Folha de S. Paulo


O lado bom da vida

John Macdougall/AFP
Donald Trump e Michel Temer durante encontro do G20, na Alemanha
Donald Trump e Michel Temer durante encontro do G20, na Alemanha

Um de meus maiores defeitos é o otimismo. Consigo ver vantagem, por exemplo, em termos um boçal na Casa Branca. E um denunciado no Palácio do Planalto.

Explico-me. Primeiro, sobre os Estados Unidos. Há muito a figura do presidente precisava ser desvalorizada. A reverência com que os americanos tratam seu comandante em chefe beira a que os egípcios depositavam no faraó. Isso não combina com um sistema democrático.

O lado bom de Donald Trump é que ele convida ao escárnio. Basta ler um de seus tuítes que a santidade dessa figura que conhecemos como líder do mundo livre, a rodar o planeta em seu Air Force One e ser personagem de blockbuster ou série de TV, se esvai rapidamente. É algo saudável.

Todos os presidentes americanos têm problemas. Richard Nixon era o canalha, Ronald Reagan, o senil, Bill Clinton, o mentiroso. Nenhum deles era ridículo, no entanto. Essa pode ser a grande contribuição de Trump para a democracia de seu país.

Ridículo não quer dizer inofensivo, obviamente. Em seis meses no cargo, Trump aumentou o estigma para muçulmanos, rasgou o melhor acordo ambiental da história e está sedento por uma guerra.

É provável que conservadores mais respeitáveis, como George W. Bush (olhe a que ponto chegamos), tivessem feito o mesmo. A diferença de Trump é a embalagem, não o conteúdo, mas não é pouca coisa.

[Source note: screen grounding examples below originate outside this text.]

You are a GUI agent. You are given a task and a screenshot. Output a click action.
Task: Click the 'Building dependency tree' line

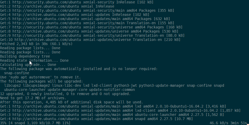(x=25, y=56)
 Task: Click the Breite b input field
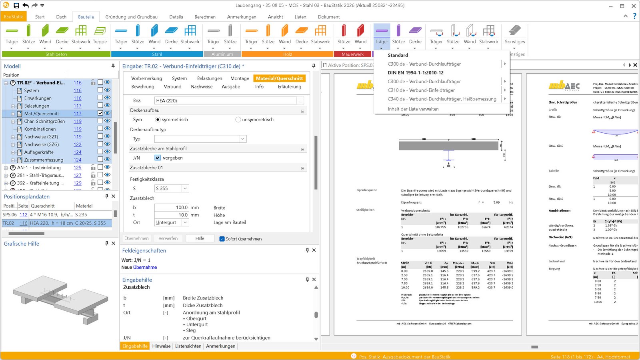click(172, 208)
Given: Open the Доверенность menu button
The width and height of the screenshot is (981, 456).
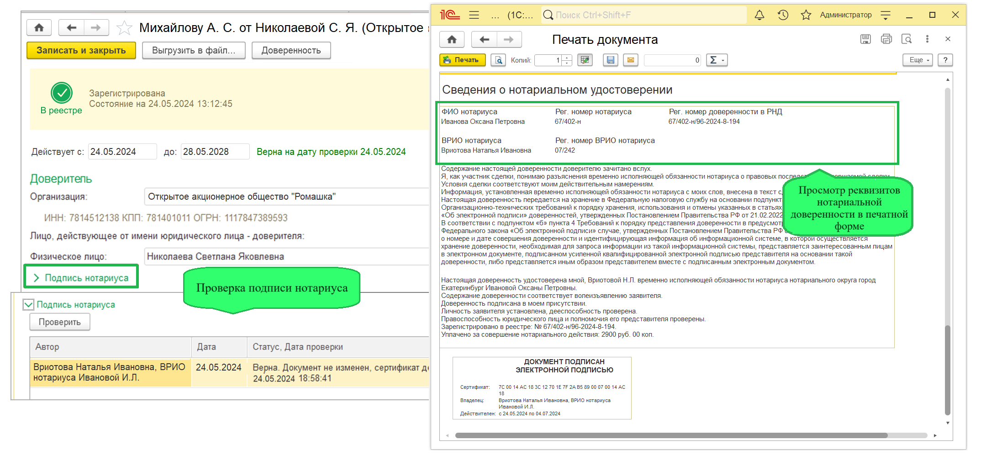Looking at the screenshot, I should point(291,50).
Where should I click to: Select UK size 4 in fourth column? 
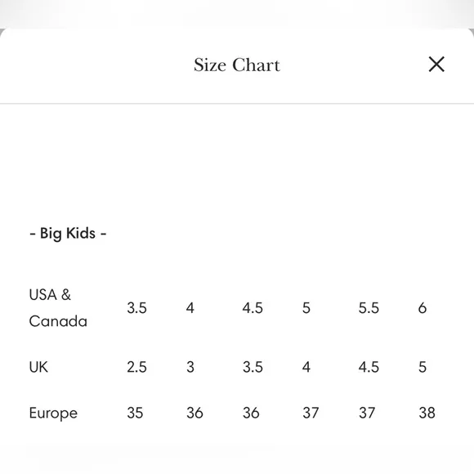(x=306, y=367)
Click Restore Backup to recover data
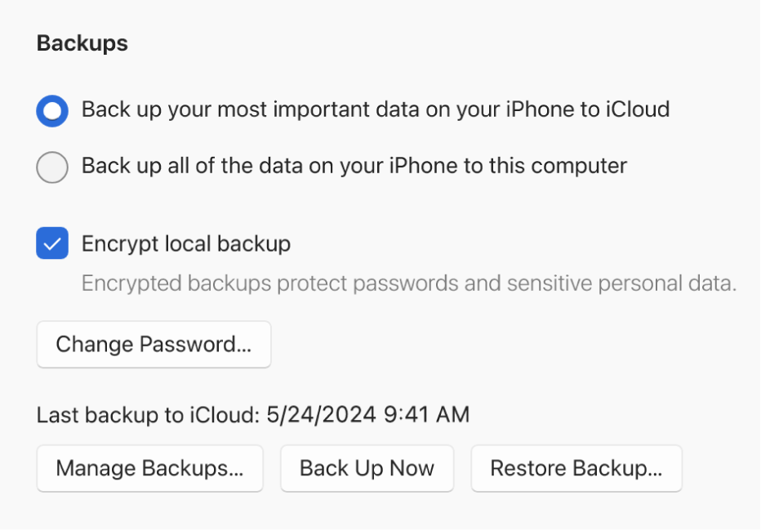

No Brasil, estamos à beira do terceiro presidente em dois anos e meio. A derrocada de Michel Temer tem a grande vantagem de mostrar os limites desta panaceia chamada parlamentarismo. É assim que o presidente se define, afinal: semiparlamentarista, com governo formado por congressistas em troca de apoio a reformas.

Isso vai muito bem em momentos de tranquilidade, mas se torna um inferno em uma crise. Fôssemos parlamentaristas, talvez estivéssemos caminhando para o quinto ou sexto primeiro-ministro da era Lava Jato. Seríamos como a Itália, com seus 42 chefes de governo desde o pós-guerra, ou o Japão da memorável frase de Lula, onde se dá bom dia para um primeiro-ministro e boa tarde para outro.

Se Temer cair, o que começa a parecer o cenário mais provável, haverá um coro por continuidade e estabilidade num governo Rodrigo Maia, com o argumento de que o país não aguenta mais solavancos.

É certo que Botafogo, às voltas com suas próprias menções em delações, repetiria este modelo semiparlamentar de governo. E mais certo ainda que novamente ficaria exposto a ser vitimado pela Lava Jato, reiniciando um ciclo interminável.

Ao menos no Brasil não corremos o menor risco de endeusar governantes como os americanos sempre fizeram. Veja pelo lado bom.